### THE INPUT:
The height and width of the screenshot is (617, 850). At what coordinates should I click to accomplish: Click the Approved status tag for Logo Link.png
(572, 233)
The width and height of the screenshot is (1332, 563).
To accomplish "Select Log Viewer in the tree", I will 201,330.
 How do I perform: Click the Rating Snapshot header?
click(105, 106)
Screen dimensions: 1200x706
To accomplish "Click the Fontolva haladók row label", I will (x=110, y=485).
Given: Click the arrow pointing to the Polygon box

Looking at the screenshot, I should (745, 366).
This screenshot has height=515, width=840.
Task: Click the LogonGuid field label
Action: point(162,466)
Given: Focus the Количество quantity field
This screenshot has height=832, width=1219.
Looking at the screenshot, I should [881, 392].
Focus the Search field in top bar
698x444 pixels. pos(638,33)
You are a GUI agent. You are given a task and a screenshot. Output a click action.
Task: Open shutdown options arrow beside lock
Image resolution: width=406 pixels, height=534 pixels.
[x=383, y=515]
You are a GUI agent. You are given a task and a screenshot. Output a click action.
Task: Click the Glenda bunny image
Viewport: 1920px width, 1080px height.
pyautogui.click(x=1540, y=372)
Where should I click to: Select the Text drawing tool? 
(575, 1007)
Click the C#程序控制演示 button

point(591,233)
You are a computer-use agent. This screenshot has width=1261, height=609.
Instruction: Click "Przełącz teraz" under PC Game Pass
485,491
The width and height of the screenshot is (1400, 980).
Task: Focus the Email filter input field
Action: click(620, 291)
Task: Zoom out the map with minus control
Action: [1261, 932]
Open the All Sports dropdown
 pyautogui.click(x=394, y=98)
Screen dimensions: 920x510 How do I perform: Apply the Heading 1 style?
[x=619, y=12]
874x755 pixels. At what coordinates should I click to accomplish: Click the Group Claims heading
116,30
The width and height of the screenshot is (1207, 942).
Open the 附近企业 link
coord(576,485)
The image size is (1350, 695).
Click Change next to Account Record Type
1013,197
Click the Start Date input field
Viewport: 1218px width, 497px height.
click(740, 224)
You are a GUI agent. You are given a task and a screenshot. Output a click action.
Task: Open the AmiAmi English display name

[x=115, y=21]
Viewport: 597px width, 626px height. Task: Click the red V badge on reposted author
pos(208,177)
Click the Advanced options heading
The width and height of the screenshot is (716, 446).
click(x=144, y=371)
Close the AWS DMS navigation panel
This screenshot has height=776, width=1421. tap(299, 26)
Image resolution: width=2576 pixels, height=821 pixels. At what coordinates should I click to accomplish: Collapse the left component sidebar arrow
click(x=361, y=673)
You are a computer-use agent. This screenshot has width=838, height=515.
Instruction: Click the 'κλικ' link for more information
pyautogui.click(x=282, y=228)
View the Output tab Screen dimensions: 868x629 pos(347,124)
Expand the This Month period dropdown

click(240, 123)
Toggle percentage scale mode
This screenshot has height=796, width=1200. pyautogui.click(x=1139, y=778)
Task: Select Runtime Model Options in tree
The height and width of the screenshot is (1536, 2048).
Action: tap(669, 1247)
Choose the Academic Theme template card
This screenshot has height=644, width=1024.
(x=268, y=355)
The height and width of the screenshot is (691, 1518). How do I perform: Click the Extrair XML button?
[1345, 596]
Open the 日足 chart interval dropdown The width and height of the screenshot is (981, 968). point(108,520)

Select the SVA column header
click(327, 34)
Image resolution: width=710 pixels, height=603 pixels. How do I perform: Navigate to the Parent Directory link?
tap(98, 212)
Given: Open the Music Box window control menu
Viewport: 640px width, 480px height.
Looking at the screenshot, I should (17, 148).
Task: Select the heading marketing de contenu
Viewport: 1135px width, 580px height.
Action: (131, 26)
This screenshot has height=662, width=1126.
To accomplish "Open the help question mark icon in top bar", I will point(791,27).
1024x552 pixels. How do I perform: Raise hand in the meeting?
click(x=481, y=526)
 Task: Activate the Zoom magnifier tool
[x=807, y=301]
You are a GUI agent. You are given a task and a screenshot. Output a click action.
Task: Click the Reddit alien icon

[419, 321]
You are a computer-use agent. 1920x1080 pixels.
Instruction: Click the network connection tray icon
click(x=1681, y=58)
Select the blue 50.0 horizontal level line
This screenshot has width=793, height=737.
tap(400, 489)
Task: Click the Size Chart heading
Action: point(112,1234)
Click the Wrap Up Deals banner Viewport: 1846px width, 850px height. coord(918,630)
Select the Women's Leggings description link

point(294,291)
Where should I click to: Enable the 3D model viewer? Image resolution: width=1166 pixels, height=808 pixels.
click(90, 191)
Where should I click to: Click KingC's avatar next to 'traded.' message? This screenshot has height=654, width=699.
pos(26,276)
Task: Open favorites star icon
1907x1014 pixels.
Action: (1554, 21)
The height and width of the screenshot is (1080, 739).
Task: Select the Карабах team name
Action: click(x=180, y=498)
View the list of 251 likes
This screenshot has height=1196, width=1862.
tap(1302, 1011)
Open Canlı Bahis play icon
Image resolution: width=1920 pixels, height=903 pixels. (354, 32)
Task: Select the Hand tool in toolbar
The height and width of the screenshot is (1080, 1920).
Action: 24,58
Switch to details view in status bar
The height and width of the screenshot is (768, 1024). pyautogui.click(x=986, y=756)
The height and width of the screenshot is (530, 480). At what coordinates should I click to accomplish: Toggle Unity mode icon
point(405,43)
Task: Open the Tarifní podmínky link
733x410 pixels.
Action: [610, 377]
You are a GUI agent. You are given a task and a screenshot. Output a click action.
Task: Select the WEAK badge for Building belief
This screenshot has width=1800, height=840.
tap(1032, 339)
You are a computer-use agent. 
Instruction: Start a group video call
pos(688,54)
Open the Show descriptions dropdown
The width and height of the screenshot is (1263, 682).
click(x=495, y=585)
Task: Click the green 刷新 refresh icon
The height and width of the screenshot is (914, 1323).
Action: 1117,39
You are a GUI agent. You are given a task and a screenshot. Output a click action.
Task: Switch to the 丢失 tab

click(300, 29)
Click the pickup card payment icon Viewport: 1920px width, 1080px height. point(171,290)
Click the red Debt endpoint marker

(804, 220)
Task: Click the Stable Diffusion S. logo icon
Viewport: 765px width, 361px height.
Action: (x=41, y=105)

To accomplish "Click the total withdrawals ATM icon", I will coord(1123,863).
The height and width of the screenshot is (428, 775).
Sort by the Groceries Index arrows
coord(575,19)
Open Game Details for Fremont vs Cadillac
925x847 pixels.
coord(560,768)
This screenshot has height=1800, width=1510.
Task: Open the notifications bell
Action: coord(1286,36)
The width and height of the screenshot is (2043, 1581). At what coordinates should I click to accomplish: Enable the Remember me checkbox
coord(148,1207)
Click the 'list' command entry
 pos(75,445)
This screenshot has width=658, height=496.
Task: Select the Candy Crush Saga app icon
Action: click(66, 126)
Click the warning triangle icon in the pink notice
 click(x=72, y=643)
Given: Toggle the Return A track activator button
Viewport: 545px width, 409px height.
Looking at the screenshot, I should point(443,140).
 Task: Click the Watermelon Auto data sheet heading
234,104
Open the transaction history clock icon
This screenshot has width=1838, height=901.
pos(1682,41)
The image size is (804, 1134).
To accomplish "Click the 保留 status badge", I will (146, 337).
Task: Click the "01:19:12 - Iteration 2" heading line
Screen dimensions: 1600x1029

### DO THIS:
Reproduce the listing lines between the line holding "Image resolution: width=2576" and the line holding "click(90, 191)", inclusive, with "Parent Directory" replaced by "Root Folder" and everything else unchanged.

### THE COMPLETED TASK:
Image resolution: width=2576 pixels, height=821 pixels. At what coordinates should I click to accomplish: Collapse the left component sidebar arrow
click(x=361, y=673)
You are a computer-use agent. This screenshot has width=838, height=515.
Instruction: Click the 'κλικ' link for more information
pyautogui.click(x=282, y=228)
View the Output tab Screen dimensions: 868x629 pos(347,124)
Expand the This Month period dropdown

click(240, 123)
Toggle percentage scale mode
This screenshot has height=796, width=1200. pyautogui.click(x=1139, y=778)
Task: Select Runtime Model Options in tree
The height and width of the screenshot is (1536, 2048).
Action: tap(669, 1247)
Choose the Academic Theme template card
This screenshot has height=644, width=1024.
(x=268, y=355)
The height and width of the screenshot is (691, 1518). How do I perform: Click the Extrair XML button?
[1345, 596]
Open the 日足 chart interval dropdown The width and height of the screenshot is (981, 968). point(108,520)

Select the SVA column header
click(327, 34)
Image resolution: width=710 pixels, height=603 pixels. How do I perform: Navigate to the Root Folder link?
tap(98, 212)
Given: Open the Music Box window control menu
Viewport: 640px width, 480px height.
Looking at the screenshot, I should (17, 148).
Task: Select the heading marketing de contenu
Viewport: 1135px width, 580px height.
Action: (131, 26)
This screenshot has height=662, width=1126.
To accomplish "Open the help question mark icon in top bar", I will point(791,27).
1024x552 pixels. How do I perform: Raise hand in the meeting?
click(x=481, y=526)
 Task: Activate the Zoom magnifier tool
[x=807, y=301]
You are a GUI agent. You are given a task and a screenshot. Output a click action.
Task: Click the Reddit alien icon

[419, 321]
You are a computer-use agent. 1920x1080 pixels.
Instruction: Click the network connection tray icon
click(x=1681, y=58)
Select the blue 50.0 horizontal level line
This screenshot has width=793, height=737.
tap(400, 489)
Task: Click the Size Chart heading
Action: point(112,1234)
Click the Wrap Up Deals banner Viewport: 1846px width, 850px height. coord(918,630)
Select the Women's Leggings description link

point(294,291)
Where should I click to: Enable the 3D model viewer? Image resolution: width=1166 pixels, height=808 pixels.
click(90, 191)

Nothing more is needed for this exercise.